I sometimes feel like my resumé is one giant “but I have a degree now!”

At family functions, I seek out any distraction and avoid all relatives so I won’t be asked that dreaded question, “What are your plans now?” If caught, I mumble the usual “Looking for better work; freelancing; doing my best.” This answer has never impressed any of my relatives.

But is it even polite to ask that question anymore? It’s hard to chew my food when I’m thinking about how much money is in my bank account, and whether there was a typo in the last resumé I sent out. There should be a new rule that you should never ask a young adult in a terrible economy what their plans are. It’s just bad etiquette. I see the generation gap present in the apathetic nods of my relatives when I explain my mish-mash of ways to make some money, practically pocket change compared to their salaries. They seem painfully out of touch when they declare I ought to go to New York; I’ll get a job right away. If only it were that easy.

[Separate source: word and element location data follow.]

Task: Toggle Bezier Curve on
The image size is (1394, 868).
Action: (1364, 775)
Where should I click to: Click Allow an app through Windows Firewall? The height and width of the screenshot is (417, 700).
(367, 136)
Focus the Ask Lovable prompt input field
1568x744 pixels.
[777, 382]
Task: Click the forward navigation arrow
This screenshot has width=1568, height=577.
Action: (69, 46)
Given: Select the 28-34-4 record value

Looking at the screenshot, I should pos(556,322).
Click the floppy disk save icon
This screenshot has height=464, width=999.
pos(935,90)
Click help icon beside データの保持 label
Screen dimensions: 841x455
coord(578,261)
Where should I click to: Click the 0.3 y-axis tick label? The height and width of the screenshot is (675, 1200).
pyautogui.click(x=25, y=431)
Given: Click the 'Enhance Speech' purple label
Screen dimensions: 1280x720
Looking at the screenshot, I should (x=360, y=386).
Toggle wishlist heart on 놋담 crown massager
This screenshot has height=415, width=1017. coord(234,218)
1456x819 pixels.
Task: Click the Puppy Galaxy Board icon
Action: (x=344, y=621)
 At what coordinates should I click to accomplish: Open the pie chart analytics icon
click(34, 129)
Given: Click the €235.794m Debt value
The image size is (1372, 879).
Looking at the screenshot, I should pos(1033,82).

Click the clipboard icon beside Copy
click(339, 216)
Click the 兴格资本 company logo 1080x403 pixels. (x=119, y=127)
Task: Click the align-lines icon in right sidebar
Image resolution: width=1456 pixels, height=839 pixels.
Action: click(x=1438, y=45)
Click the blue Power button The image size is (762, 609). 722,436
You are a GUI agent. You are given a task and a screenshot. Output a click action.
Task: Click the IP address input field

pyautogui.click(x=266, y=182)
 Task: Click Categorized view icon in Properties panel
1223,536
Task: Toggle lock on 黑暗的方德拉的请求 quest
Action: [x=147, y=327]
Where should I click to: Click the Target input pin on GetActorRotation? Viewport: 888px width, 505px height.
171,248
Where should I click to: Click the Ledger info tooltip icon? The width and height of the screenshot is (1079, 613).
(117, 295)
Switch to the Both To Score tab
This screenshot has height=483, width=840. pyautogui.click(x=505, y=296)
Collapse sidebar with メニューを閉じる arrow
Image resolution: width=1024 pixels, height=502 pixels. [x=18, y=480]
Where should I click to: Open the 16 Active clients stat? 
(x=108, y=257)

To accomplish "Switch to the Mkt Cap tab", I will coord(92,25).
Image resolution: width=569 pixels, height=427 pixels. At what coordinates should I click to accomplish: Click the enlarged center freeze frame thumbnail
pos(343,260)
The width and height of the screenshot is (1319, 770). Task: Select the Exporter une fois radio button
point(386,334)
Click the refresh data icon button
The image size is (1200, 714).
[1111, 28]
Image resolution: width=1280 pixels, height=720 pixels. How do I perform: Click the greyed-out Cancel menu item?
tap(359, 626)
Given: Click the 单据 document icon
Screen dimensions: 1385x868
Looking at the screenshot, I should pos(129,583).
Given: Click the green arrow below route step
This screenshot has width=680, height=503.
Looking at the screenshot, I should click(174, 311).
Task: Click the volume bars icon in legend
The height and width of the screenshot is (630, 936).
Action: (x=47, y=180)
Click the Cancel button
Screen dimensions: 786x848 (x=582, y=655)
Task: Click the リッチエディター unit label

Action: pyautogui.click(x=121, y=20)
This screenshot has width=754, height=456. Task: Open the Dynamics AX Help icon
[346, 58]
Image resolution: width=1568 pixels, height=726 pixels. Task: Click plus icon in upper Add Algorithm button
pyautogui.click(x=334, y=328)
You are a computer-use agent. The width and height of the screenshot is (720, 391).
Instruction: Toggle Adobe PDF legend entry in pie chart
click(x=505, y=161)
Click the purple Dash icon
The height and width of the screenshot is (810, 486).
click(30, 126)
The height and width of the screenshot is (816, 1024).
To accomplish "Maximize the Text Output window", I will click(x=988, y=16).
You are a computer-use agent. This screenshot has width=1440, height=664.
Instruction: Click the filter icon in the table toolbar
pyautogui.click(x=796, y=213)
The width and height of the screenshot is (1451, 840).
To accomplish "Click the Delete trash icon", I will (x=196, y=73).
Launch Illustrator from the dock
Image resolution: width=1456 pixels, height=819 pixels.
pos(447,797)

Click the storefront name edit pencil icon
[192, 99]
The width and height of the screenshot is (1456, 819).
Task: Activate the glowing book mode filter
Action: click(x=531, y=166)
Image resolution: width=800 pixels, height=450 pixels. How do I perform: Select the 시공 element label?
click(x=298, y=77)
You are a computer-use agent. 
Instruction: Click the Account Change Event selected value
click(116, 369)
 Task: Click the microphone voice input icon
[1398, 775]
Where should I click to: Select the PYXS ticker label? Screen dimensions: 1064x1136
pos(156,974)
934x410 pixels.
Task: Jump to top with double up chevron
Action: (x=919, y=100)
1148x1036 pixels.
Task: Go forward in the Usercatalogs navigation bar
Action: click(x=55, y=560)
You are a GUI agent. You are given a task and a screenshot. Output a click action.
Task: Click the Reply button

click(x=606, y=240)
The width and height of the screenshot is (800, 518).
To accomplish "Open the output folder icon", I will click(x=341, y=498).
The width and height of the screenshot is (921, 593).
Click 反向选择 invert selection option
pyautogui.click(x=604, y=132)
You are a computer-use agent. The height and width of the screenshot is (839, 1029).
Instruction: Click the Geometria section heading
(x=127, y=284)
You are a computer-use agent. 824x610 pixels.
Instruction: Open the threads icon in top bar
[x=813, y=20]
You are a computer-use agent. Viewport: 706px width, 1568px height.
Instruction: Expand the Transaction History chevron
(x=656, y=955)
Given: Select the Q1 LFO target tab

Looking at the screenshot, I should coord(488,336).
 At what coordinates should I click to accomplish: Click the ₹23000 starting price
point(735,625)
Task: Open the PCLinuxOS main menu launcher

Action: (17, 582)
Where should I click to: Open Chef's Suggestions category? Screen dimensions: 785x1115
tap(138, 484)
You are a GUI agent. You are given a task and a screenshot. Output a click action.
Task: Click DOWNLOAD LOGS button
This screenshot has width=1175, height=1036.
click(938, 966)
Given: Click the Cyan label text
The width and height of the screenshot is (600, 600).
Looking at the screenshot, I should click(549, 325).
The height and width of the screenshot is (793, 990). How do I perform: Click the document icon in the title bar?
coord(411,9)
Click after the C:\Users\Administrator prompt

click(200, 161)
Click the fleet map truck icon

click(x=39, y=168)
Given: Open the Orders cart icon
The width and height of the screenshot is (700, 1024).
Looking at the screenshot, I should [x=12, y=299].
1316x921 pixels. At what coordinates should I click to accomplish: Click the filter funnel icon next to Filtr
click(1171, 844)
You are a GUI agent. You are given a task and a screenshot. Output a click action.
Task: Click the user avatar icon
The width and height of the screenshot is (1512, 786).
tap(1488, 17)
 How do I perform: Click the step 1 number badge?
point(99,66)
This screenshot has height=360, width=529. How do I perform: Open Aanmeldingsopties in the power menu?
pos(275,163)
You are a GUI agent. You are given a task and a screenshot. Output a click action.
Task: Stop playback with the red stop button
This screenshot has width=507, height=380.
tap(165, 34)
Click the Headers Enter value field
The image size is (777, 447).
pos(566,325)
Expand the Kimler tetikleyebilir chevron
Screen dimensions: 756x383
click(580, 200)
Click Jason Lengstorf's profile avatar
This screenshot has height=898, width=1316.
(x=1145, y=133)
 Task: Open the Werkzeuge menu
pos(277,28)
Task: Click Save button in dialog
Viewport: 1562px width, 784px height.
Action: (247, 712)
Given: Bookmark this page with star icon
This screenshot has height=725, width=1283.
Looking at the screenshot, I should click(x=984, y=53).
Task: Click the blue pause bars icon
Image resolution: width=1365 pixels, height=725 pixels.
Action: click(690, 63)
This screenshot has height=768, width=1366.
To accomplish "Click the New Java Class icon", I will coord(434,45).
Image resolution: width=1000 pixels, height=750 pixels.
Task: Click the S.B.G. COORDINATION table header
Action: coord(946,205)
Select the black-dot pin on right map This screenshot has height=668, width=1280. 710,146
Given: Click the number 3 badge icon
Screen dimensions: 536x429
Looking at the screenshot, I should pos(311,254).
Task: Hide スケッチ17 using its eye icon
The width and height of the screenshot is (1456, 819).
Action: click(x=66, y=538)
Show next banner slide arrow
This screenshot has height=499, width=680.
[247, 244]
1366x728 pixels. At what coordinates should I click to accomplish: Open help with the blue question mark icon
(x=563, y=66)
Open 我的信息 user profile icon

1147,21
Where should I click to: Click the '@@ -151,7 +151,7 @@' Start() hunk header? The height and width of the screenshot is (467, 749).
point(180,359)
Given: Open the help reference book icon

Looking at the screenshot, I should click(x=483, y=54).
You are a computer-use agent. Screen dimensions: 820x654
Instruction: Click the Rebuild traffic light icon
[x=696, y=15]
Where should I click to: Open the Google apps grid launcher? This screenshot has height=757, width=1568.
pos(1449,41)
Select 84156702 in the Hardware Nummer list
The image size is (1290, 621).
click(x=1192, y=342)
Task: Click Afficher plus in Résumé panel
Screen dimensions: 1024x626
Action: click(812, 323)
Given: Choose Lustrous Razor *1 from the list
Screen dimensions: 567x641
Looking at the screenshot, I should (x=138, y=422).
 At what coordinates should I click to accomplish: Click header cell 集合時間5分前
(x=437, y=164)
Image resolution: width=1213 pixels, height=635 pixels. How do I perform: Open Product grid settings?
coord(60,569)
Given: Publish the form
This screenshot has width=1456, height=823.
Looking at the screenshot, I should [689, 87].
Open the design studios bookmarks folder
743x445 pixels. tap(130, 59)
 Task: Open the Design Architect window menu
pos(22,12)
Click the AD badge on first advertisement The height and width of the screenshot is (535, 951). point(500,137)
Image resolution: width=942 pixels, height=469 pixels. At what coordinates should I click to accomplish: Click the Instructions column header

I don’t regret going to university. And I don’t feel like it’s useless. Education is important and it does make a difference—my career in journalism would not be even close to where it is now without my degree—but it would be disingenuous to say the strenuous journey to find good work hasn’t made me question whether it was all worth it. I can’t be the only one. Now that university degrees are the norm, I bet many have trouble seeing the value in a bachelor’s degree. There are so many of us with degrees, after all—currently, 1.7 million students are enrolled in degree programs across Canada. Degrees are something you have to acquire to get ahead, yet getting one doesn’t guarantee that you will.

For now, Matijasevich, Leung, and I are all doing the same thing. There’s one common thread between going to Singapore, working as a barista, and picking up odd freelancing jobs: we’re all doing what we feel we have to do to make it to the place where we are financially stable and happy. Say what you will about the flaws of my generation, but there is no doubting that we are a perseverant one. Maybe I’m entitled, stubborn, or just another foolish kid part of an underemployment statistic. Maybe I am the quintessential millennial being analyzed in some think piece written by a Generation Xer with a good salary. Maybe. But mostly I like to think of myself as just another person who works hard and wants the best for themselves. I’m one of the mice in the social experiment that older generations have subjected me too, hoping to escape the maze.